Celtic connections: reading the roots of Biden and Trump

Dr Michael Higgins

Heads the Media and Communication programme at the University of Strathclyde in Scotland. He has published widely on political communications, conflict culture and populism. His most recent books are Belligerent Broadcasting (Routledge, 2016) and The Language of Journalism (2nd edition, Bloomsbury, 2020), both co-written with Angela Smith.

Prof Russ Eshleman

Head of the Department of Journalism at the Donald P. Bellisario College of Communications at Penn State University, USA, having formerly been a reporter and Pennsylvania statehouse bureau chief with The Philadelphia Inquirer.

Section 3: Candidates and the campaign

As elections become more driven by the marketability of the personalities of individual candidates, so increases the emphasis placed on their backgrounds. Personal narratives are brought to the fore, invoking a rich inheritance of adversity and triumph. For all that, there has been a lack of sustained attention given to the claimed and projected heritage myths around presidents and presidential campaigns. This gap in the literature is surprising, since national ancestry has frequently been a factor, not just in the image-building around candidates, but also in the negative mobilisation of ethnic and religious belonging. Examples range from the anti-Irish Catholic strains in the campaign against Kennedy to the racist undertones of the “birther” movement against Obama.

Biden in Ireland

In spite of historic anti-Catholic prejudices, scholars have long highlighted the power of the Irish American vote. In this context, the Democrat candidate Joe Biden has made a virtue of his Irish forebears, quoting Seamus Heaney in speeches and using the first presidential debate to assert an ancestral heritage characterized by tenacity. Indeed, his Secret Service codename is widely named as “Celtic.” Biden campaigners, moreover, established an “Irish Americans for Biden” committee, describing Biden as a “fellow Irish American” and “a friend of Ireland and Irish America”. In Ireland itself, obvious links with previous Democrats are highlighted, with journalist Niall O’Dowd predicting “the most Irish election since John F. Kennedy”. Also, a hook for a sidebar story was provided by a local relative eccentrically campaigning for Biden in his “homeland.” However, the bulk of coverage in Ireland centres on what importance may be attached to Biden’s “5/8ths” Irishness in securing U.S. votes, and the final weekend of the campaign sees the Irish Examiner emphasise the potential of the Irish diaspora in the potential swing states of Florida and Ohio, along with the ultimately significant Pennsylvania. In terms of its utility, Biden’s association with Ireland draws myths around self-betterment, social class and a culture of religious observation. These are discourses that reach beyond the Democrat constituency to appeal to elements of the conservative right, while remaining entangled within complex mythologies around the left-leaning fight for Irish self-determination.

Trump in Scotland

While incumbent President Trump’s ancestral association with Scotland is more palpable – his mother was born on the Scottish island of Lewis – the greater focus within Scotland is on his business interests in the local leisure and hospitality sector.
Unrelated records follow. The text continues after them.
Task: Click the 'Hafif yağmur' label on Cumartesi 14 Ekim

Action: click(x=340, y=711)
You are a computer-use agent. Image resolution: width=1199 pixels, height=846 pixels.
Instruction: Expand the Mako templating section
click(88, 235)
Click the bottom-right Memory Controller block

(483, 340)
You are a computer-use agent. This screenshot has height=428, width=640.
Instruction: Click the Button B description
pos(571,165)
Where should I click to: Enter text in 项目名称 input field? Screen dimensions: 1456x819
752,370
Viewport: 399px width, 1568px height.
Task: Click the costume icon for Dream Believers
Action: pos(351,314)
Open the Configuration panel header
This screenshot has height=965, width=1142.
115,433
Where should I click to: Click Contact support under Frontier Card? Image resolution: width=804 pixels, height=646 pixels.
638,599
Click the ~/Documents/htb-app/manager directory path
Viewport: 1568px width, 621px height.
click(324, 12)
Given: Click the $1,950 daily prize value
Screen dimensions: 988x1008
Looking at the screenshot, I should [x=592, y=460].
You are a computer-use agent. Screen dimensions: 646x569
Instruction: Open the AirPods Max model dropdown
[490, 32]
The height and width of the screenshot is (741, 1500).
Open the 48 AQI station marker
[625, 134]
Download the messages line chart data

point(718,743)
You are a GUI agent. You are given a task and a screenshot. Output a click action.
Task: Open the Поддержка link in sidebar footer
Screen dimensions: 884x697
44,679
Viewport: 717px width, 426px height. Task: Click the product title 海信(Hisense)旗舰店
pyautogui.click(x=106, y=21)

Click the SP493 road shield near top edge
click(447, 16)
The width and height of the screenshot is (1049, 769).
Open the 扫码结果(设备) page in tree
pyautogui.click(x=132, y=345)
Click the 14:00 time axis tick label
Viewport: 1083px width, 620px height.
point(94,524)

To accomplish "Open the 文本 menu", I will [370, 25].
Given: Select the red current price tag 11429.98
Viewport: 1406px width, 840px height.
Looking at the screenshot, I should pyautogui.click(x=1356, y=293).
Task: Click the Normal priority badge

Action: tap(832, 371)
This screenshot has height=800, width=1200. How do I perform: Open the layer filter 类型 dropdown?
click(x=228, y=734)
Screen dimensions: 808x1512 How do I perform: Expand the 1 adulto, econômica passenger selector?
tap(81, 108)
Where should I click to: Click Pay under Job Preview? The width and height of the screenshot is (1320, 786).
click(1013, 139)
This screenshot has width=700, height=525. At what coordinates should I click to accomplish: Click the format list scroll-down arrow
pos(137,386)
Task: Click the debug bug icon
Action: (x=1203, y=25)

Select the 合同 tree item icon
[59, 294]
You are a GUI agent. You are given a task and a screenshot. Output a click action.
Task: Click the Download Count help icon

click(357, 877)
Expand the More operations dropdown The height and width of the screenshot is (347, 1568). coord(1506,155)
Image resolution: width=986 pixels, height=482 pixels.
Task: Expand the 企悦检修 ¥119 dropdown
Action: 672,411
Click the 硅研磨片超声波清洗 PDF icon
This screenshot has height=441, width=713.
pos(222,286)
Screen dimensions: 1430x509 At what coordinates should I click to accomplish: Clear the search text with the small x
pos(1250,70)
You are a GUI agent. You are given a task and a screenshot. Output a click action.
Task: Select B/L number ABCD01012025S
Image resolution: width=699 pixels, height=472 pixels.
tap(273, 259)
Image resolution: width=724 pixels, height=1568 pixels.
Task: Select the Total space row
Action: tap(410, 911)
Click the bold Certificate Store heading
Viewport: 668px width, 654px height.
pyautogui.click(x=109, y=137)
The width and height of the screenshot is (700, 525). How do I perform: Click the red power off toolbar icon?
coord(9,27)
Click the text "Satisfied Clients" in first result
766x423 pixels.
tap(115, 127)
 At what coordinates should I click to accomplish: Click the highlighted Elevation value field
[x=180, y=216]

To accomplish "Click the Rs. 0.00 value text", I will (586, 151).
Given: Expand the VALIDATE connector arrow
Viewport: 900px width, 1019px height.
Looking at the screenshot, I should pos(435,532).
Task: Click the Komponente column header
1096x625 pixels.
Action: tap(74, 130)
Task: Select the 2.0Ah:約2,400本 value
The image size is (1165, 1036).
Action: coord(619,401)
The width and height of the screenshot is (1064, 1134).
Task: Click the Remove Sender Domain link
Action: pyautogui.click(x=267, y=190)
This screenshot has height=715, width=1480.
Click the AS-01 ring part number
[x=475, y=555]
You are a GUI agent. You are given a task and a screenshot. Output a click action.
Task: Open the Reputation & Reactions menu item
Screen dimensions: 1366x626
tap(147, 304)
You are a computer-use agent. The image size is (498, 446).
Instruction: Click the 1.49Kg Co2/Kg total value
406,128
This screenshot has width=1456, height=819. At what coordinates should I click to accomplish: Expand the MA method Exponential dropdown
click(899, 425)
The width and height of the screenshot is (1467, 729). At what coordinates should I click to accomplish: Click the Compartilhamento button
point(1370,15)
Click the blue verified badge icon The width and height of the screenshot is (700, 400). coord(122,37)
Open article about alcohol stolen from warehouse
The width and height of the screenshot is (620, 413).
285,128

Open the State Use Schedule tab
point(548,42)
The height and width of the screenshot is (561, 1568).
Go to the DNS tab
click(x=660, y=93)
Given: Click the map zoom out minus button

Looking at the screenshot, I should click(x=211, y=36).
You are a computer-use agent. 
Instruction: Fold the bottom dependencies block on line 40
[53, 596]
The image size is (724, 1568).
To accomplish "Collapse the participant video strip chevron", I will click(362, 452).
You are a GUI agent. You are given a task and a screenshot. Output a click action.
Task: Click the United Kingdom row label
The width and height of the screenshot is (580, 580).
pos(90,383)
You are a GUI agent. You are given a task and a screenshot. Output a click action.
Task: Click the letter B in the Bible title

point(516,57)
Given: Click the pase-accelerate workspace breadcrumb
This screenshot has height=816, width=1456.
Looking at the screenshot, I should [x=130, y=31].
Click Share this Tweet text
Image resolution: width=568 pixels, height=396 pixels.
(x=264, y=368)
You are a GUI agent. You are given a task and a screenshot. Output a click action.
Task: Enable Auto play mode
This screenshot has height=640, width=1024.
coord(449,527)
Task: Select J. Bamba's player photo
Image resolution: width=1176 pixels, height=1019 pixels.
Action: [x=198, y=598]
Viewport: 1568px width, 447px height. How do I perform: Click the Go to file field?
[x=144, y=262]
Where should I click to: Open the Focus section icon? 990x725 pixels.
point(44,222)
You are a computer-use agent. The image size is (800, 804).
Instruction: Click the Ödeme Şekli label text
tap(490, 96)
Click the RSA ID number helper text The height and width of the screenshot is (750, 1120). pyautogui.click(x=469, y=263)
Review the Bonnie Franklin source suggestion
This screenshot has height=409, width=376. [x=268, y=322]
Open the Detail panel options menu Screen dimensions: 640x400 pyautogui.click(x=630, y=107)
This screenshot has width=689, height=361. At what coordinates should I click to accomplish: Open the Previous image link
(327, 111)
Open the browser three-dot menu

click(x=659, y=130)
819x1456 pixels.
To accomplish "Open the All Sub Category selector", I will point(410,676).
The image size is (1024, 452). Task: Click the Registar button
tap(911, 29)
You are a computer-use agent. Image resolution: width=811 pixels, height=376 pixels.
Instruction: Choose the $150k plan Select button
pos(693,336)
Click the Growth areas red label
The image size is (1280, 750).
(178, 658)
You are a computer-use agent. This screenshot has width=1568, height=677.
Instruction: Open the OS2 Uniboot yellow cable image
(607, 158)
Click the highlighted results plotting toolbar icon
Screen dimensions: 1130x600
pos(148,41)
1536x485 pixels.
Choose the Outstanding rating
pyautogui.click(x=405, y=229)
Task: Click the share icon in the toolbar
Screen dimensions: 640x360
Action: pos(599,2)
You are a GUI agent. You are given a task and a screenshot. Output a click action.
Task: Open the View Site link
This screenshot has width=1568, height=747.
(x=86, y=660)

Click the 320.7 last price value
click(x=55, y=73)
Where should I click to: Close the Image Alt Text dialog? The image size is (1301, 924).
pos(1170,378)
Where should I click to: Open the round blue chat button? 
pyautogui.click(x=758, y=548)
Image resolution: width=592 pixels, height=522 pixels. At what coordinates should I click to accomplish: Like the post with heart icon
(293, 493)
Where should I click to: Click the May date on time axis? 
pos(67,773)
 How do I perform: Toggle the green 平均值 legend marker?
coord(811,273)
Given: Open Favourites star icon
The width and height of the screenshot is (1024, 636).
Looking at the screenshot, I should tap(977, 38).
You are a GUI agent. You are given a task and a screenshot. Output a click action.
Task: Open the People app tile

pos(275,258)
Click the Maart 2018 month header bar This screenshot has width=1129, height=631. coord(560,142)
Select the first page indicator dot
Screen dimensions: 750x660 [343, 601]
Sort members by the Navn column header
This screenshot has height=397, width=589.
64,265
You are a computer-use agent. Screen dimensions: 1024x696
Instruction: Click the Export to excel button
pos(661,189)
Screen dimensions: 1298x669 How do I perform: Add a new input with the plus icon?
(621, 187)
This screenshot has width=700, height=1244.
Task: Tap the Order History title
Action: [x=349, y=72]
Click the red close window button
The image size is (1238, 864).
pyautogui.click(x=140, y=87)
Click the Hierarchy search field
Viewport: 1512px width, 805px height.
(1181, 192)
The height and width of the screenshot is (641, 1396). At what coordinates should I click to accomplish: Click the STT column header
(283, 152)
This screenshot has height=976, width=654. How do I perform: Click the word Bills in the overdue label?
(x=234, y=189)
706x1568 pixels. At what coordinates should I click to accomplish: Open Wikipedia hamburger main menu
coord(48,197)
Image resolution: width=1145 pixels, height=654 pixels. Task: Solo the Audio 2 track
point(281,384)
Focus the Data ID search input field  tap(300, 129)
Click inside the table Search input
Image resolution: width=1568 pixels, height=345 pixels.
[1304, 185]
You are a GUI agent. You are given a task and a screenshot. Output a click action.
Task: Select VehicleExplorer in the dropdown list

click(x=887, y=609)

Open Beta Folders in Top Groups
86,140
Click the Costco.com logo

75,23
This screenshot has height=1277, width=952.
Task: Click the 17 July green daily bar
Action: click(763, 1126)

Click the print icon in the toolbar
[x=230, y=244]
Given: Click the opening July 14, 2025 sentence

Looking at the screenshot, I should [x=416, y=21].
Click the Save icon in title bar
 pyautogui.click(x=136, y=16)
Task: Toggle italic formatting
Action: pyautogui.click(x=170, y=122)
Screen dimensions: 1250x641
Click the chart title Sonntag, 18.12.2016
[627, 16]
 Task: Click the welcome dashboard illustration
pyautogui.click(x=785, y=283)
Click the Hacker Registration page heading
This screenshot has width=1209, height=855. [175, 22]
While there have been strained links between Trump’s political style and the often rancorous politics of Scotland, the political consensus in Scotland is some way to the left of the President. While Trump has a minority of well-wishes – a recent poll found that 15% of Scots would give him their vote – Scots media tends to portray Trump disobligingly, as a cartoonish blowhard. In the public sphere more broadly, an iconic image of Scottish comedian Janey Godley bearing a handwritten sign insulting Trump is widely shared whenever there is deliberation of the president’s character. The irreverent humour enabled by Trump’s singular personality and demeanour even extends to conventional news coverage, with local Scottish newspaper the Ayr Advertiser producing a parodic cliché of parochialism in the Trump-related headline “Turnberry hotelier tests positive for coronavirus”.

Conclusion

As attitudes towards Trump in Scotland tend to show, shared heritage does not necessarily equate with goodwill, and remains subject to deeper ideological commitments. Moreover, the previous focus by Trump on President Obama’s heritage points to a malign articulation between national origins and deeper cultural and racial prejudices. While discourses of Scots/Irish origins sit safely within a conservative United States mythology, a more diverse candidacy seem likely to generate more complex and dynamic set of alternatives. Future research should be alert to the shifting racial and ethnic hierarchies within which these heritage claims are circulated and reproduced.